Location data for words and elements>
- - -

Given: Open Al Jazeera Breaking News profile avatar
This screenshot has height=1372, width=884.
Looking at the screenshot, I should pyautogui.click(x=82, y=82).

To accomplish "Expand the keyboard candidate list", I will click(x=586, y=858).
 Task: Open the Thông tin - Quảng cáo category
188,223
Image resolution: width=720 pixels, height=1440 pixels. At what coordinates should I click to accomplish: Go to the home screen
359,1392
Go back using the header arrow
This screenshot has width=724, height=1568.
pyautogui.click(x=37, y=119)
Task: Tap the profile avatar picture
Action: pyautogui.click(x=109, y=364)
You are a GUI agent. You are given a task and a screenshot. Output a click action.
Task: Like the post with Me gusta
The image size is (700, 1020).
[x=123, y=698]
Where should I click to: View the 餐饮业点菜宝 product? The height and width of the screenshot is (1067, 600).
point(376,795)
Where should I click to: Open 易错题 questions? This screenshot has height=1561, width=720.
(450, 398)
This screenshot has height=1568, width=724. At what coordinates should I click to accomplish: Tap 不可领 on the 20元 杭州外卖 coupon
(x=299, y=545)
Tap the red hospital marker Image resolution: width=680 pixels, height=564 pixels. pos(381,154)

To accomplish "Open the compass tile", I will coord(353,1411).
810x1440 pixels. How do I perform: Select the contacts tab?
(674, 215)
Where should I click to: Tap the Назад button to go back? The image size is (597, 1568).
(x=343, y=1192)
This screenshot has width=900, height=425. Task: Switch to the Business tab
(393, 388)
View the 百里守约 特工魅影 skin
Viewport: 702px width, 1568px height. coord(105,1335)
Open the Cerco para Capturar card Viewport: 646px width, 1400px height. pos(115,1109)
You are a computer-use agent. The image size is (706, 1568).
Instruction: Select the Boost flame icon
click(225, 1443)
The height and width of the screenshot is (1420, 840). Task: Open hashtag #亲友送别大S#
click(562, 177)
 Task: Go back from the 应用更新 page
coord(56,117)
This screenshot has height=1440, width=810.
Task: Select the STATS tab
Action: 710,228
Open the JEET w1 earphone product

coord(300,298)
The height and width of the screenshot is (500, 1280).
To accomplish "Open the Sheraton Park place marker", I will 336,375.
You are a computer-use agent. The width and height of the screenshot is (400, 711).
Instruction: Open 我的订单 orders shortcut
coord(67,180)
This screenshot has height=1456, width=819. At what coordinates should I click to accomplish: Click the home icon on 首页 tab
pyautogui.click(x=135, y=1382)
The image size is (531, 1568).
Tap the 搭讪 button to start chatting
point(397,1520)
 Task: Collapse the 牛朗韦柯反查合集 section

- - -

Your objective>
Print every line of the listing above without changing anything.

Exercise output>
Given: Open Al Jazeera Breaking News profile avatar
This screenshot has height=1372, width=884.
Looking at the screenshot, I should pyautogui.click(x=82, y=82).

To accomplish "Expand the keyboard candidate list", I will click(x=586, y=858).
 Task: Open the Thông tin - Quảng cáo category
188,223
Image resolution: width=720 pixels, height=1440 pixels. At what coordinates should I click to accomplish: Go to the home screen
359,1392
Go back using the header arrow
This screenshot has width=724, height=1568.
pyautogui.click(x=37, y=119)
Task: Tap the profile avatar picture
Action: pyautogui.click(x=109, y=364)
You are a GUI agent. You are given a task and a screenshot. Output a click action.
Task: Like the post with Me gusta
The image size is (700, 1020).
[x=123, y=698]
Where should I click to: View the 餐饮业点菜宝 product? The height and width of the screenshot is (1067, 600).
point(376,795)
Where should I click to: Open 易错题 questions? This screenshot has height=1561, width=720.
(450, 398)
This screenshot has height=1568, width=724. At what coordinates should I click to accomplish: Tap 不可领 on the 20元 杭州外卖 coupon
(x=299, y=545)
Tap the red hospital marker Image resolution: width=680 pixels, height=564 pixels. pos(381,154)

To accomplish "Open the compass tile", I will coord(353,1411).
810x1440 pixels. How do I perform: Select the contacts tab?
(674, 215)
Where should I click to: Tap the Назад button to go back? The image size is (597, 1568).
(x=343, y=1192)
This screenshot has width=900, height=425. Task: Switch to the Business tab
(393, 388)
View the 百里守约 特工魅影 skin
Viewport: 702px width, 1568px height. coord(105,1335)
Open the Cerco para Capturar card Viewport: 646px width, 1400px height. pos(115,1109)
You are a computer-use agent. The image size is (706, 1568).
Instruction: Select the Boost flame icon
click(225, 1443)
The height and width of the screenshot is (1420, 840). Task: Open hashtag #亲友送别大S#
click(562, 177)
 Task: Go back from the 应用更新 page
coord(56,117)
This screenshot has height=1440, width=810.
Task: Select the STATS tab
Action: 710,228
Open the JEET w1 earphone product

coord(300,298)
The height and width of the screenshot is (500, 1280).
To accomplish "Open the Sheraton Park place marker", I will 336,375.
You are a computer-use agent. The width and height of the screenshot is (400, 711).
Instruction: Open 我的订单 orders shortcut
coord(67,180)
This screenshot has height=1456, width=819. At what coordinates should I click to accomplish: Click the home icon on 首页 tab
pyautogui.click(x=135, y=1382)
The image size is (531, 1568).
Tap the 搭讪 button to start chatting
point(397,1520)
 Task: Collapse the 牛朗韦柯反查合集 section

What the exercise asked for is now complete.